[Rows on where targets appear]
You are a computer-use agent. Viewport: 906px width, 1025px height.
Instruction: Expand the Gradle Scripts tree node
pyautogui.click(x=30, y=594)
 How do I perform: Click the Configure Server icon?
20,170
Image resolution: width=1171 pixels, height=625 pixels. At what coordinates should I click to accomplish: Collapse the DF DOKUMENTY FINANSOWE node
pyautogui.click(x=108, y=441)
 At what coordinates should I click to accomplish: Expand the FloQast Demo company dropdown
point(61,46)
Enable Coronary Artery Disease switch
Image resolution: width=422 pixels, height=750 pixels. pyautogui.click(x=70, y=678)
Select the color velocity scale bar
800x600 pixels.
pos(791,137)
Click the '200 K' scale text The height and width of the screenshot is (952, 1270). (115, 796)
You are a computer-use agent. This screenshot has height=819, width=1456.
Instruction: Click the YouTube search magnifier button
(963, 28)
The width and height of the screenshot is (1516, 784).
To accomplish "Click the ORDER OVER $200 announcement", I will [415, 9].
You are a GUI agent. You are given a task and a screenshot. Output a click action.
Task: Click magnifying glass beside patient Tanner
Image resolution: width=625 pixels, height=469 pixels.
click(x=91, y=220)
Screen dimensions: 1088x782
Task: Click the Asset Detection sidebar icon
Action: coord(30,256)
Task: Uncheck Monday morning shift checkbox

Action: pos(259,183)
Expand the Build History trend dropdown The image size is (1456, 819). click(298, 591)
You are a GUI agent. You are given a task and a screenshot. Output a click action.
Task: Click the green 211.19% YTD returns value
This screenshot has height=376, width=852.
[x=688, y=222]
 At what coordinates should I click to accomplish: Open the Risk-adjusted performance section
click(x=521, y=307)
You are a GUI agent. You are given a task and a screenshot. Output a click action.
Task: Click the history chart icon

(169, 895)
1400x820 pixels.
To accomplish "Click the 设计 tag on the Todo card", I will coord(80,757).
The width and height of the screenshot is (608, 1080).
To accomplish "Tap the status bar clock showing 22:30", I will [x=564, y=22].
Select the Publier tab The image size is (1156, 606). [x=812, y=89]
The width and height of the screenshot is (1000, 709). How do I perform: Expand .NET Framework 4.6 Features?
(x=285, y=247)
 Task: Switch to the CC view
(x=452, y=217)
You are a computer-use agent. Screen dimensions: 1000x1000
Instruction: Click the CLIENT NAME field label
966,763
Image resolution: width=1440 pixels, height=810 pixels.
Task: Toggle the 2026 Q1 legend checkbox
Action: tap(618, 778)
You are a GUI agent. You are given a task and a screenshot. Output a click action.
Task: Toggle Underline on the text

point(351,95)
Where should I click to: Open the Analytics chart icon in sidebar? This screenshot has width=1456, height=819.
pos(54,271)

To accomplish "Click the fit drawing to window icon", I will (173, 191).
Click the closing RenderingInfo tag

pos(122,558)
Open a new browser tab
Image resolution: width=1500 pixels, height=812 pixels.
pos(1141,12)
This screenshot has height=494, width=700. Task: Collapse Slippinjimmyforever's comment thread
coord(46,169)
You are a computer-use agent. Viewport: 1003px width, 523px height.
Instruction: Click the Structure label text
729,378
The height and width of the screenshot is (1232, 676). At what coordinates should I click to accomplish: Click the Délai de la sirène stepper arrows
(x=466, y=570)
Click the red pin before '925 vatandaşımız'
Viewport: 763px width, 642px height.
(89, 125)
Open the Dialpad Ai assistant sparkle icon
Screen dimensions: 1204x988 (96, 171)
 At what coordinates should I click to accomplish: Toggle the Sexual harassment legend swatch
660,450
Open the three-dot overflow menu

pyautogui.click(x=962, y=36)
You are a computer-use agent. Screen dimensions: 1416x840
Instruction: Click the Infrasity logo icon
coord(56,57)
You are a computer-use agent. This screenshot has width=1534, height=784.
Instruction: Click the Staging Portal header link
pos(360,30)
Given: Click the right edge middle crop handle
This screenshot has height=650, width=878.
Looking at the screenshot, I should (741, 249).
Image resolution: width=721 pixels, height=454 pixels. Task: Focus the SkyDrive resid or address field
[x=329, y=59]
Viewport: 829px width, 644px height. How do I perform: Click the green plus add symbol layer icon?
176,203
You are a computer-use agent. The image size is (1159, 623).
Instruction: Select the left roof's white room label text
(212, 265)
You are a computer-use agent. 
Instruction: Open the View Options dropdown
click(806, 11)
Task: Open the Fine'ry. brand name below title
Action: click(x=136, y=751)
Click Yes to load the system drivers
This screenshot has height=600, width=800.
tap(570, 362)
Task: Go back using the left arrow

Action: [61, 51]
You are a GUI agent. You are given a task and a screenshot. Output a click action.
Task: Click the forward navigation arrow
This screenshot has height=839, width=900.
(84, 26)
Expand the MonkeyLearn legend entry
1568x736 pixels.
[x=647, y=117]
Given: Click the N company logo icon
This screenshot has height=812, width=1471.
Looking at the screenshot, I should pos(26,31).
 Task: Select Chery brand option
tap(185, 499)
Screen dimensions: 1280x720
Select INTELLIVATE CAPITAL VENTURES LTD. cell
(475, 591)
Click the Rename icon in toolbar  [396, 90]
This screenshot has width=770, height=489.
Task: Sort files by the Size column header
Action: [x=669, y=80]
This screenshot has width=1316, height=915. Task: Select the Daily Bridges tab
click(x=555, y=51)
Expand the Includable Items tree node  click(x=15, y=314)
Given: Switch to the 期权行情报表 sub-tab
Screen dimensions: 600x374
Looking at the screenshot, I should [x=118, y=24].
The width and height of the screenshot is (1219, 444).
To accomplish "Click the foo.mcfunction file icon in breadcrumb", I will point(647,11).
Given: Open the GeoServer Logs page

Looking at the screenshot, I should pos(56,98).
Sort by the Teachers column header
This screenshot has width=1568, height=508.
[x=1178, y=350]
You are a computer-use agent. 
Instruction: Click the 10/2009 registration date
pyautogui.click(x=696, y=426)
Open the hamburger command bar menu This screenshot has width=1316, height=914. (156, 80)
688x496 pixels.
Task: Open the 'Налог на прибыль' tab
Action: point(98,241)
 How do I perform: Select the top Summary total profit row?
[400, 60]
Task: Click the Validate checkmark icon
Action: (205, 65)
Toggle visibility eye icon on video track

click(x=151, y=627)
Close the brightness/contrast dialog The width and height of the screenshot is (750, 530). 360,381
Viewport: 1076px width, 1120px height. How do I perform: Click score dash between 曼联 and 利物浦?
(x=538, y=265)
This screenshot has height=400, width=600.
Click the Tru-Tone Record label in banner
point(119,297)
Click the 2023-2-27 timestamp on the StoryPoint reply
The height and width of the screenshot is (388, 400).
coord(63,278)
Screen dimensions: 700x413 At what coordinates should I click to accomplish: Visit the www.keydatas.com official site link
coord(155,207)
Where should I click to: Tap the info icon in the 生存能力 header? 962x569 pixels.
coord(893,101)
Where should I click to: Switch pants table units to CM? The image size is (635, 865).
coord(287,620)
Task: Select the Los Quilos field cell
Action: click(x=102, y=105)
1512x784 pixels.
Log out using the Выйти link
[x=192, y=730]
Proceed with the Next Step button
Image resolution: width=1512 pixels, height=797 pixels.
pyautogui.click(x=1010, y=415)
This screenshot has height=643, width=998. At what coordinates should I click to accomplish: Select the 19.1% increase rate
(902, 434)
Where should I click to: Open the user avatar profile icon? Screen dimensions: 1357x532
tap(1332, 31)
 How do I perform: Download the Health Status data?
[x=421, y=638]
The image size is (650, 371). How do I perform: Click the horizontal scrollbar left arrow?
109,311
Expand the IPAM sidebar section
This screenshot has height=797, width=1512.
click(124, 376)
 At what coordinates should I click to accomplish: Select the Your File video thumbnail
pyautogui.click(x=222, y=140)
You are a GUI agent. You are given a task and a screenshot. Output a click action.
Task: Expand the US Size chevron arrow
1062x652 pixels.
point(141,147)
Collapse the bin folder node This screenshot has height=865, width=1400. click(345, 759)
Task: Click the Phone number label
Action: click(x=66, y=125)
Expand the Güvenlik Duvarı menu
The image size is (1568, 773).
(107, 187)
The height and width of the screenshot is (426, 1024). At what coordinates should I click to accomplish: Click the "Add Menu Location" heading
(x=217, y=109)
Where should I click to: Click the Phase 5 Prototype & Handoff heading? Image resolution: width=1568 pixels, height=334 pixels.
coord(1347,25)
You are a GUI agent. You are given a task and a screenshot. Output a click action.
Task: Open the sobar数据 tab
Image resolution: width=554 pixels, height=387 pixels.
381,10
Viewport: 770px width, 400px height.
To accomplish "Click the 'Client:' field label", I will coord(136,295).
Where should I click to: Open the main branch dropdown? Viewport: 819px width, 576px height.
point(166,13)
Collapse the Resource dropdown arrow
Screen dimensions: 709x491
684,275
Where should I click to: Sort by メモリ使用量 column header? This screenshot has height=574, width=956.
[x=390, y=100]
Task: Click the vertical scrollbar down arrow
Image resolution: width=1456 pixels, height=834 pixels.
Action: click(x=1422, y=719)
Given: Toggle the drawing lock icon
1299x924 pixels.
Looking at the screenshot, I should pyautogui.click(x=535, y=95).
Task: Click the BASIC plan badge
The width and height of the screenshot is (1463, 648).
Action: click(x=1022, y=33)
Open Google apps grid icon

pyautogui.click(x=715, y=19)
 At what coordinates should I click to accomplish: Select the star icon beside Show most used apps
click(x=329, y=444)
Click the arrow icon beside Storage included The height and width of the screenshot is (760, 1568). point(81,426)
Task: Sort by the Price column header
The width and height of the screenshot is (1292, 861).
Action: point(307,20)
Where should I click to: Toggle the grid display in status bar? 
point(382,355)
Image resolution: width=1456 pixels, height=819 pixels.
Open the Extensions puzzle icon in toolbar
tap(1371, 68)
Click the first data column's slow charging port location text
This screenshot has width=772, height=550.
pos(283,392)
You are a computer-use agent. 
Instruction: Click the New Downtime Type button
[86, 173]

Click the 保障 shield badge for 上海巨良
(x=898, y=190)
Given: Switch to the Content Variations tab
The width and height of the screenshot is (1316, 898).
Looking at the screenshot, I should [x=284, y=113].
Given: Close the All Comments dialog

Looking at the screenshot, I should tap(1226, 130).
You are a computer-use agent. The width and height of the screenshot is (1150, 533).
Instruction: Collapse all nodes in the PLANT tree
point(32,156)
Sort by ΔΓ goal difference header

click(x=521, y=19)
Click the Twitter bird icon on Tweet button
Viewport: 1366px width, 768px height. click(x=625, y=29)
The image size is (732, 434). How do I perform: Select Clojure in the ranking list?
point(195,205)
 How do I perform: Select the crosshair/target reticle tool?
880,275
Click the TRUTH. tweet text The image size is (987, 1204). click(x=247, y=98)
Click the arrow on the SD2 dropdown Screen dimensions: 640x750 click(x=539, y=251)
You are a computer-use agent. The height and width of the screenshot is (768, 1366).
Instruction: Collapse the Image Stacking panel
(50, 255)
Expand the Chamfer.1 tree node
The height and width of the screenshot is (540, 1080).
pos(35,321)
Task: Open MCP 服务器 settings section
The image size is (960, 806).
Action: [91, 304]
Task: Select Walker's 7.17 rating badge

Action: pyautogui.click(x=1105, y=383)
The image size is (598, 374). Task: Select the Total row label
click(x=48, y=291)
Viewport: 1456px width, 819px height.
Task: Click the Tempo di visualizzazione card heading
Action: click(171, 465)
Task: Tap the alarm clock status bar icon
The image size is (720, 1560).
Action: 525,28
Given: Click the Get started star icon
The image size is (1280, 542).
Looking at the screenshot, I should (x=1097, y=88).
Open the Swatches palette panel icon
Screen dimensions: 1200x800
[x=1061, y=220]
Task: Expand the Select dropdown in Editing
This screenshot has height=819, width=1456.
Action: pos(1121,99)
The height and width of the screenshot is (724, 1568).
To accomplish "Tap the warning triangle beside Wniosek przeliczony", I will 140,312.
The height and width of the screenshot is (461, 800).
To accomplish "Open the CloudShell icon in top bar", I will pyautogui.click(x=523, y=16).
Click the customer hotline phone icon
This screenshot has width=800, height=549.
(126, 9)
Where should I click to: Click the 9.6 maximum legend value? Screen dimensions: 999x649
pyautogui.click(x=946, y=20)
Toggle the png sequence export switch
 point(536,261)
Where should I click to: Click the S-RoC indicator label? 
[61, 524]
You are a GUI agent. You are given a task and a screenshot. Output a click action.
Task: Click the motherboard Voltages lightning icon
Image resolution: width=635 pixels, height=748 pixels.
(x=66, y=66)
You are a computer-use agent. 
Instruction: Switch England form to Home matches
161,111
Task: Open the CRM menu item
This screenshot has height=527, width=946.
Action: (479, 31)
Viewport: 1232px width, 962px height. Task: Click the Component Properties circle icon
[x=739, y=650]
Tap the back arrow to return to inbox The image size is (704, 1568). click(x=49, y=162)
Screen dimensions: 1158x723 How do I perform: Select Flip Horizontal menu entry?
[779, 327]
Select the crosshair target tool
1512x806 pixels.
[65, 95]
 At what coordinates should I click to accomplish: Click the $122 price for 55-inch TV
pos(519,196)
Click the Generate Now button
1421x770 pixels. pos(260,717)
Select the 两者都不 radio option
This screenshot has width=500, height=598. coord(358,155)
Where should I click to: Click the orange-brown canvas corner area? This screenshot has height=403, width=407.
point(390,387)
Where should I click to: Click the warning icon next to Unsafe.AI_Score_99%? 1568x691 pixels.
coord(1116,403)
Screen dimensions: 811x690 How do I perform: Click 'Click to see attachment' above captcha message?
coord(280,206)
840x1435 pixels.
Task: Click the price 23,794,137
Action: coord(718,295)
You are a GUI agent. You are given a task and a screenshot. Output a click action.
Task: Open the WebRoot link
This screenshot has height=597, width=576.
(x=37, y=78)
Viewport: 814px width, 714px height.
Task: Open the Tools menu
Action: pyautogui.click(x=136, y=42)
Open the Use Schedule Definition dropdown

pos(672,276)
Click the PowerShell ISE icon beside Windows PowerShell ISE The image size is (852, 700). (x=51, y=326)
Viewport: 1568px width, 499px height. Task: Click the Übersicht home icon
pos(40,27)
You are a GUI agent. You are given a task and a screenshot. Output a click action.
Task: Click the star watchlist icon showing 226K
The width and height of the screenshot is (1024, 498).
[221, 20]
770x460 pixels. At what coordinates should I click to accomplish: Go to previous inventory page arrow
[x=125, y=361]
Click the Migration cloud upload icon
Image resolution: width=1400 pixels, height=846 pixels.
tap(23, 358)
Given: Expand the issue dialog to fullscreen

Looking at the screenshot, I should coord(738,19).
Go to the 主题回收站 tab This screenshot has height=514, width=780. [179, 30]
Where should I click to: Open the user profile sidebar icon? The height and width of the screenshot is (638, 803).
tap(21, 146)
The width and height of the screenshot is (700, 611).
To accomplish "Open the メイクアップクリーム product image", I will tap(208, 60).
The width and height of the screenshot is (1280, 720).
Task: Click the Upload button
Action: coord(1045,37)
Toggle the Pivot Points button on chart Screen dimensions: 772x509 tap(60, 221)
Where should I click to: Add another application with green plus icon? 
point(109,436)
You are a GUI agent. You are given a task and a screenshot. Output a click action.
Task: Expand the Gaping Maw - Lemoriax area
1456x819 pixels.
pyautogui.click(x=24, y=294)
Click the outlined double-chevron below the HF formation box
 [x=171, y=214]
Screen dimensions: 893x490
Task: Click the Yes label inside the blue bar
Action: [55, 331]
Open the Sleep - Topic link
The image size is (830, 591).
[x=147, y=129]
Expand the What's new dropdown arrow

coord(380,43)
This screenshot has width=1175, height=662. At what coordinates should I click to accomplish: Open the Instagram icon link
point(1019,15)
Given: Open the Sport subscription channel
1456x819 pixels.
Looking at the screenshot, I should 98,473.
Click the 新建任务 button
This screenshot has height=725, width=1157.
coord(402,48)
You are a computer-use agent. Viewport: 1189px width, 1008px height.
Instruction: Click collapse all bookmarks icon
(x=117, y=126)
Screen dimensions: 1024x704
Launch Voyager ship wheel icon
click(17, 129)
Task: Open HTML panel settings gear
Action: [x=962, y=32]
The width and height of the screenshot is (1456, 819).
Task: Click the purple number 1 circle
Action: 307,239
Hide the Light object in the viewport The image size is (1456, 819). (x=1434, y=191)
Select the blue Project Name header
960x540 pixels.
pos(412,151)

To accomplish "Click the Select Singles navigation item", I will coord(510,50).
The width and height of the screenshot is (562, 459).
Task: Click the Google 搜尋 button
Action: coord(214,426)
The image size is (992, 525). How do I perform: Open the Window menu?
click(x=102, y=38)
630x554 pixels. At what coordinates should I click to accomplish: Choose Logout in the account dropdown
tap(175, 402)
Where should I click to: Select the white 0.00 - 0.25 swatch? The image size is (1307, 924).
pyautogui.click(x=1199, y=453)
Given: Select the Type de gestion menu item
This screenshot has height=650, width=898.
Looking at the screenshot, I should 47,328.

§ **What to produce**
How many lines of the rows above contain the string "beside"? Case counts. Reply with the number alone.

§ **Result of this task**
5